Une fois encore, c’est l’assistant cuisinier Mouche qui a fait de son alimentation une priorité pour le visiteur venu de la garrigue. Le C.P. s’apprêtait à lui communiquer les précieuses informations à propos du braconnier Grégoire lorsque le benjamin de la patrouille a suggéré : « Faudrait peut’êt’ ben qu’il déjeune ? ». Dont acte ! Aigle a acquiescé et l’on a assisté au repas de l’enfant sauvage, sans briser ce moment de restauration qui lui a été nécessaire. A présent, Arthur ayant posé le quart en fer blanc sur une pierre plate, s’étant essuyé la bouche d’un revers de main, la pensée collective est qu’il faut parler. L’enfant sauvage, assis en tailleur, les mains sur les genoux, avec cette allure d’indien qu’on lui connait, semble quérir la conversation... On le sent prêt pour la nouvelle.
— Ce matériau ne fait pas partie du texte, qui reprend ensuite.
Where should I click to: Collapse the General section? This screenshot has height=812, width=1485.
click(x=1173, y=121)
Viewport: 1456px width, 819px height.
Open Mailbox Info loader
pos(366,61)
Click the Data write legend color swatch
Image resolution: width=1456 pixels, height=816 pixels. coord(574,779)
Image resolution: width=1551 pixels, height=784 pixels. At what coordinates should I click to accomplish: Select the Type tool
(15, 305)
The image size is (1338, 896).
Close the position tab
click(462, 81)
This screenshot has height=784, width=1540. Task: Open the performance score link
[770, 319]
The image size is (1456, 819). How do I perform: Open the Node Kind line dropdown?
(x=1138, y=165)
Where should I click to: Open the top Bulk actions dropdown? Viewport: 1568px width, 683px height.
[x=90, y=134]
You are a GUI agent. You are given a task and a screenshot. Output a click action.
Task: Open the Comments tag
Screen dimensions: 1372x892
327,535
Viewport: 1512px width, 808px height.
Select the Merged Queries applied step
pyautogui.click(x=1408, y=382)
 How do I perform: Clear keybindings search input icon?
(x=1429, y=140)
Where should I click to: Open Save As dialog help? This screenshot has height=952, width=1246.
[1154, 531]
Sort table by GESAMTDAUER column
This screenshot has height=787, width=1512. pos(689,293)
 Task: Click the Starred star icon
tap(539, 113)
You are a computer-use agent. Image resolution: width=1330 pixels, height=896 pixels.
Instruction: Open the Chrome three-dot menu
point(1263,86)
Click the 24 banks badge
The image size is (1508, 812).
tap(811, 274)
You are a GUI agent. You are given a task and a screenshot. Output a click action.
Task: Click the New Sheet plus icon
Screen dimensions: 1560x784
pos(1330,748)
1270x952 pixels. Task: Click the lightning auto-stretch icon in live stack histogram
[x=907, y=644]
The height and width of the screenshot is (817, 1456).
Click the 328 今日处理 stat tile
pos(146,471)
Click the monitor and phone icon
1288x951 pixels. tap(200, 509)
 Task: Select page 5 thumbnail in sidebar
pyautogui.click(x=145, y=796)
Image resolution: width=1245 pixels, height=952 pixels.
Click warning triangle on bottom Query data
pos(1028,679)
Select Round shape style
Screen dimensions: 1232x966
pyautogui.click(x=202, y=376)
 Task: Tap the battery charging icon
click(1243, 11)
Avec un visage impassible, ses grands yeux noirs courent sur la patrouille, chacun étant assis autour du foyer dont les flammes perdent de la vigueur.

 

 

« Eh bien, voilà... ».

 

 

Aigle commence le récit de la découverte : le briquet a été trouvé dans un aven non loin du dolmen... Panthère intervient : « On a aussi trouvé un béret ! ». Aigle est un peu excédé par cette initiative et fait un geste d’irritation. « Ben ? » fait Panthère. Le C.P., impuissant, lui indique le kraal ; panthère s’y précipite pour en ramener le couvre-chef. Arthur fixe son regard sur le béret que tient le scout en revenant du marabout. Son expression est instantanément investie par une émotion perceptible. Quand Panthère lui tend le béret terreux et décoloré, Arthur lui le prend calmement – sans ce geste brutal qui accompagnait la remise du briquet. La relation entre l’enfant sauvage et la patrouille n’est plus la même ; une atmosphère franche, de confiance et peut-être de complicité préside désormais à cet étrange partage. « On l’a retrouvé près de l’entrée, dans la grotte... ». Le fils du braconnier sert le béret de ses deux mains, en regarde l'intérieur puis s'en recouvre le visage en inspirant fortement.

 

 

 

A suivre...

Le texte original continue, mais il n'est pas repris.